(THE PROBLEM): Your result should be every line of the records below that contains the word "input".
- Opening Delimiter -
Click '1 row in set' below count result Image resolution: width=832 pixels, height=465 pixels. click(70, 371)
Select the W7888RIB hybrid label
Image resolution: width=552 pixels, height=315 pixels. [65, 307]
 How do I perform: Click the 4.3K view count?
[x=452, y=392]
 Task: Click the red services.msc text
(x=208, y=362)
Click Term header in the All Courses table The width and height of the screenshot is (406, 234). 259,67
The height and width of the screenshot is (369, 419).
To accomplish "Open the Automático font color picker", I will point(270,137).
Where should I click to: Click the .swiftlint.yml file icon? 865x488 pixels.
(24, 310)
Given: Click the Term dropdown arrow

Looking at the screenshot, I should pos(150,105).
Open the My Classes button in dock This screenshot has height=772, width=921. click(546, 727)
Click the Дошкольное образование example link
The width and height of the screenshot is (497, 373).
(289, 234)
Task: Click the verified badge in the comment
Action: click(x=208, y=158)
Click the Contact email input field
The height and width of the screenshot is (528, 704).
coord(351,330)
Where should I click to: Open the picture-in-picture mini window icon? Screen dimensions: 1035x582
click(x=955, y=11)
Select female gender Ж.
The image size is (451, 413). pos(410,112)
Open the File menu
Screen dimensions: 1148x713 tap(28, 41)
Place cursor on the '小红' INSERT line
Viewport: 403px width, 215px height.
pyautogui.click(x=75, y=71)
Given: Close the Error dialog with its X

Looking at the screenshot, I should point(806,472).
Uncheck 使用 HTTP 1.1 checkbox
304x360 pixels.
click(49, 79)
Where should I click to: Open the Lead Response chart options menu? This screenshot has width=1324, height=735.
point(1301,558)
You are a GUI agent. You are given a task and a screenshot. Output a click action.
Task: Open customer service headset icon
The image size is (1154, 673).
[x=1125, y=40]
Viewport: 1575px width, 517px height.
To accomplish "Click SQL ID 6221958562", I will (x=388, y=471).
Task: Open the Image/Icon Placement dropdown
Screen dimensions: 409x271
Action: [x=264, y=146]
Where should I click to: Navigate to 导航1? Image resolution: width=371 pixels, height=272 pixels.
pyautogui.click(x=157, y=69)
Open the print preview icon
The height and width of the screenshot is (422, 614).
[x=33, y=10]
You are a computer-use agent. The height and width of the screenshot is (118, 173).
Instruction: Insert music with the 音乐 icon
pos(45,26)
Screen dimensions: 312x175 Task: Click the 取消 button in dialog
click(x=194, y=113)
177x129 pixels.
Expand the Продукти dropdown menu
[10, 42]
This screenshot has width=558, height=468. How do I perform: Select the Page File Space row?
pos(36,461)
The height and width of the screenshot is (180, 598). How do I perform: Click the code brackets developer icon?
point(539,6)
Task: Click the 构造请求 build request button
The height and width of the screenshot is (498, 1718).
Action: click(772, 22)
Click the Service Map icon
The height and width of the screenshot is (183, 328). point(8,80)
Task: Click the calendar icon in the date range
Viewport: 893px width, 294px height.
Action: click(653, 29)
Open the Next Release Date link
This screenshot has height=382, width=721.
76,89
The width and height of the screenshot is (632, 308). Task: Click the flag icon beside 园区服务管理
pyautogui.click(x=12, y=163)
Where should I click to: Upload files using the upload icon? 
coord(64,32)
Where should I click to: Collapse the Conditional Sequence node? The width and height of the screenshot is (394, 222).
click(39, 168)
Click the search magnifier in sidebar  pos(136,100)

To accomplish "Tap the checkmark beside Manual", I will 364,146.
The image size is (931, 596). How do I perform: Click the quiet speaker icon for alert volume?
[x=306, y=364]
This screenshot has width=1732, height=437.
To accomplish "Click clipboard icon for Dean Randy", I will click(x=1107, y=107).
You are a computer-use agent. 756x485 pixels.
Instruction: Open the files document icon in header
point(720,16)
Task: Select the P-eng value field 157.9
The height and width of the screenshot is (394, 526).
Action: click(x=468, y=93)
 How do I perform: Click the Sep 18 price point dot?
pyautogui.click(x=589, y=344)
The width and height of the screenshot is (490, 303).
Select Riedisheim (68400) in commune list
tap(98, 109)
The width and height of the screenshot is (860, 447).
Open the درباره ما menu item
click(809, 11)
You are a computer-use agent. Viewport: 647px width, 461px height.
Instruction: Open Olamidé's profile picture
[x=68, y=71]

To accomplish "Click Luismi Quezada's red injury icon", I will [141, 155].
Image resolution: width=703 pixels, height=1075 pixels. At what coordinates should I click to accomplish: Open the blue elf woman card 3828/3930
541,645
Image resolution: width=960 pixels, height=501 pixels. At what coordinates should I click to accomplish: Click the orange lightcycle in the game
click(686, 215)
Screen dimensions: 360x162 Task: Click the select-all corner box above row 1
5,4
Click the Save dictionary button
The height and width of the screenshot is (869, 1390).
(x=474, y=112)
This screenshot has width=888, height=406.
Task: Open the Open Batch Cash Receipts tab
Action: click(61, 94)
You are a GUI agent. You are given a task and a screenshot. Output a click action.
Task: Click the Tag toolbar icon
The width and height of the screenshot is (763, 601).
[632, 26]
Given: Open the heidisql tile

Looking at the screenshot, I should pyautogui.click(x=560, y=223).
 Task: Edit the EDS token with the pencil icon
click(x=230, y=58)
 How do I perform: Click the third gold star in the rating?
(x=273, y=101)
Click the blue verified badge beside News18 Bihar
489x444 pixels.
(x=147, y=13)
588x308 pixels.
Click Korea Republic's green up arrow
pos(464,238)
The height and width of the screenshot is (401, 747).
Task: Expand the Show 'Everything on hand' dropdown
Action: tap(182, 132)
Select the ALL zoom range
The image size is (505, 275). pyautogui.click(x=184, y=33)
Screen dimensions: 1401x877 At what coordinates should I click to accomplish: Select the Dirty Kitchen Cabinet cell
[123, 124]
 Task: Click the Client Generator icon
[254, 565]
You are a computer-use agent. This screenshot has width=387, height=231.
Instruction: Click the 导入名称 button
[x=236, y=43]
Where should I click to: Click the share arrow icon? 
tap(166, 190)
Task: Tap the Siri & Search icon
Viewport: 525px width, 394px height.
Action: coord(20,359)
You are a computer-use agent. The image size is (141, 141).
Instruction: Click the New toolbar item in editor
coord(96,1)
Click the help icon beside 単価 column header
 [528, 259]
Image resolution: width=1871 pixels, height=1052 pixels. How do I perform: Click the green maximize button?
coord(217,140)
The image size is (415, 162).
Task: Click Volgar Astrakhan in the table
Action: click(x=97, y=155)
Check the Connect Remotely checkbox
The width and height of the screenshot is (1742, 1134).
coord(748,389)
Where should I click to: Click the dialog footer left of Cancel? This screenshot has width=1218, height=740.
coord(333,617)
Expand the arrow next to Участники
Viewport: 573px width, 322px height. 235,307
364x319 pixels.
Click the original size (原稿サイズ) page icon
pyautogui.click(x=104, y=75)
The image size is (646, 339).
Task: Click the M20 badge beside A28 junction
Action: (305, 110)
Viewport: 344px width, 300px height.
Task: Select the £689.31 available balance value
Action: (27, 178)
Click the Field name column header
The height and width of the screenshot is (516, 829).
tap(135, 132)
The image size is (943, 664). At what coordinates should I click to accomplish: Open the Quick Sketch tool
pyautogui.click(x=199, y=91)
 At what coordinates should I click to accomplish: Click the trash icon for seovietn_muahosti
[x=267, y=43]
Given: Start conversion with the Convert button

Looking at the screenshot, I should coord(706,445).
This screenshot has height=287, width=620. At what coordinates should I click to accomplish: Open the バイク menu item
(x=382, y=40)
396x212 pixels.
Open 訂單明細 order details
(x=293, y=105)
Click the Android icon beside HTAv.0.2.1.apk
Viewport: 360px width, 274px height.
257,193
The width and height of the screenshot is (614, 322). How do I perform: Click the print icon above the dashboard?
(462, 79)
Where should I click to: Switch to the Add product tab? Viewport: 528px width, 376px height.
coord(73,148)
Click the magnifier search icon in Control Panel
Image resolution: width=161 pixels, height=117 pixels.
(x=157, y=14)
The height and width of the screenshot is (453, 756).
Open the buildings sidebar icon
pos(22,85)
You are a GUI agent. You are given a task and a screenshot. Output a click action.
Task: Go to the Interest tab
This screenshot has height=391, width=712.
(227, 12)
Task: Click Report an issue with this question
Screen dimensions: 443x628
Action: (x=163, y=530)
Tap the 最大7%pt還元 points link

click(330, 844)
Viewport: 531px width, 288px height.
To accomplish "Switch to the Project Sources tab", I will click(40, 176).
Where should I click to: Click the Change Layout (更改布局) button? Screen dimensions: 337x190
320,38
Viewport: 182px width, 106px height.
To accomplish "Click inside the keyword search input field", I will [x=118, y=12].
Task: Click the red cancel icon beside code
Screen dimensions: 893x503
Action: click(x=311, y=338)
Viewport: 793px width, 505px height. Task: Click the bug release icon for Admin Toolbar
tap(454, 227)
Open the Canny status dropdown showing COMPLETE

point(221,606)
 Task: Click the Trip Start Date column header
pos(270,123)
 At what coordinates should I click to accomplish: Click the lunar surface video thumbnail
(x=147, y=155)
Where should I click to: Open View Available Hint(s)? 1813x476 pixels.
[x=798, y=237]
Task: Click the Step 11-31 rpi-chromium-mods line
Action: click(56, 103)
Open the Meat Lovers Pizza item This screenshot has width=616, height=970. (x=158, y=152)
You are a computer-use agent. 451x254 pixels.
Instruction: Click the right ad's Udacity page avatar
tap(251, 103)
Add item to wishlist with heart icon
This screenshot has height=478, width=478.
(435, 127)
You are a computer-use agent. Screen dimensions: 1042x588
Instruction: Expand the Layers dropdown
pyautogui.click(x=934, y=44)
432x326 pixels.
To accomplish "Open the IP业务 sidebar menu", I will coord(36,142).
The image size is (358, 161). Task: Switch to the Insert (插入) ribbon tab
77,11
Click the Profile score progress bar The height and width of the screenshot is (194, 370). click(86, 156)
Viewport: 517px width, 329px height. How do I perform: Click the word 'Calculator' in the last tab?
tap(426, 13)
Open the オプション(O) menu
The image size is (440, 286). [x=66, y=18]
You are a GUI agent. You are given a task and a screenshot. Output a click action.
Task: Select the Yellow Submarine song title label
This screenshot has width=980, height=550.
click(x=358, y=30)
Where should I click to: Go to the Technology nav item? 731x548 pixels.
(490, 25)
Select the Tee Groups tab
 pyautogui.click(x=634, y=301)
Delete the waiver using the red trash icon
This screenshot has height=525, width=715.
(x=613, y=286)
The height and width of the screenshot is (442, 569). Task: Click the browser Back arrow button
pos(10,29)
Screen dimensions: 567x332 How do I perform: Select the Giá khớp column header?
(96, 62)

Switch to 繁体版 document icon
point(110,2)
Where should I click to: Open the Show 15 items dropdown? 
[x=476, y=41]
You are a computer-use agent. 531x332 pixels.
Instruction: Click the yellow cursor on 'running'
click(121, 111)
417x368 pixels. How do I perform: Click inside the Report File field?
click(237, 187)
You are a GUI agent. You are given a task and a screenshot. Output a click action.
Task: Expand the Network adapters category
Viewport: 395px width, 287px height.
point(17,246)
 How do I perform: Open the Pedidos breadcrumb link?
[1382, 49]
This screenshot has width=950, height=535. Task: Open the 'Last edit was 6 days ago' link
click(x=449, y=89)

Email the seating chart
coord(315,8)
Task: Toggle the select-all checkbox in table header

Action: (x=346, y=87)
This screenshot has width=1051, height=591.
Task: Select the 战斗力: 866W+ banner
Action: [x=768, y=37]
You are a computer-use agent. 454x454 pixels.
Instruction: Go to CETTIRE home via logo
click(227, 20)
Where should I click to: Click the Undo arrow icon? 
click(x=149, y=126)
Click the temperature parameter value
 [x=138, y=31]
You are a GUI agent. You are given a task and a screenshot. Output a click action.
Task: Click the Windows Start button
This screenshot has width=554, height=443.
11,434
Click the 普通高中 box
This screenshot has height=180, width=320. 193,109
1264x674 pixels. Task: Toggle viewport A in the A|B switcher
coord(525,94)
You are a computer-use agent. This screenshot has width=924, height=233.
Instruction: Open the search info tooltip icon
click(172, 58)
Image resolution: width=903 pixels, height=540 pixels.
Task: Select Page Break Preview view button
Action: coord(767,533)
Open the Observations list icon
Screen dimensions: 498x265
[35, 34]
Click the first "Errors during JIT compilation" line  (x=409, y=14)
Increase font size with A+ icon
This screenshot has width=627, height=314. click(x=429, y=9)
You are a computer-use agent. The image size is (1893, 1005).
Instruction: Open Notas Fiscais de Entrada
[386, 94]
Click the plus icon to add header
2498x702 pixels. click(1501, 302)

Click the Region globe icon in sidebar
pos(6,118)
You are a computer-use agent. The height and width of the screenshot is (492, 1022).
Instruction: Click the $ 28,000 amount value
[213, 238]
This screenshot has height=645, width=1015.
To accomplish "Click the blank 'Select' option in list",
- Closing Delimiter -
(RESPONSE):
Click the Contact email input field
To accomplish "Click inside the keyword search input field", I will [x=118, y=12].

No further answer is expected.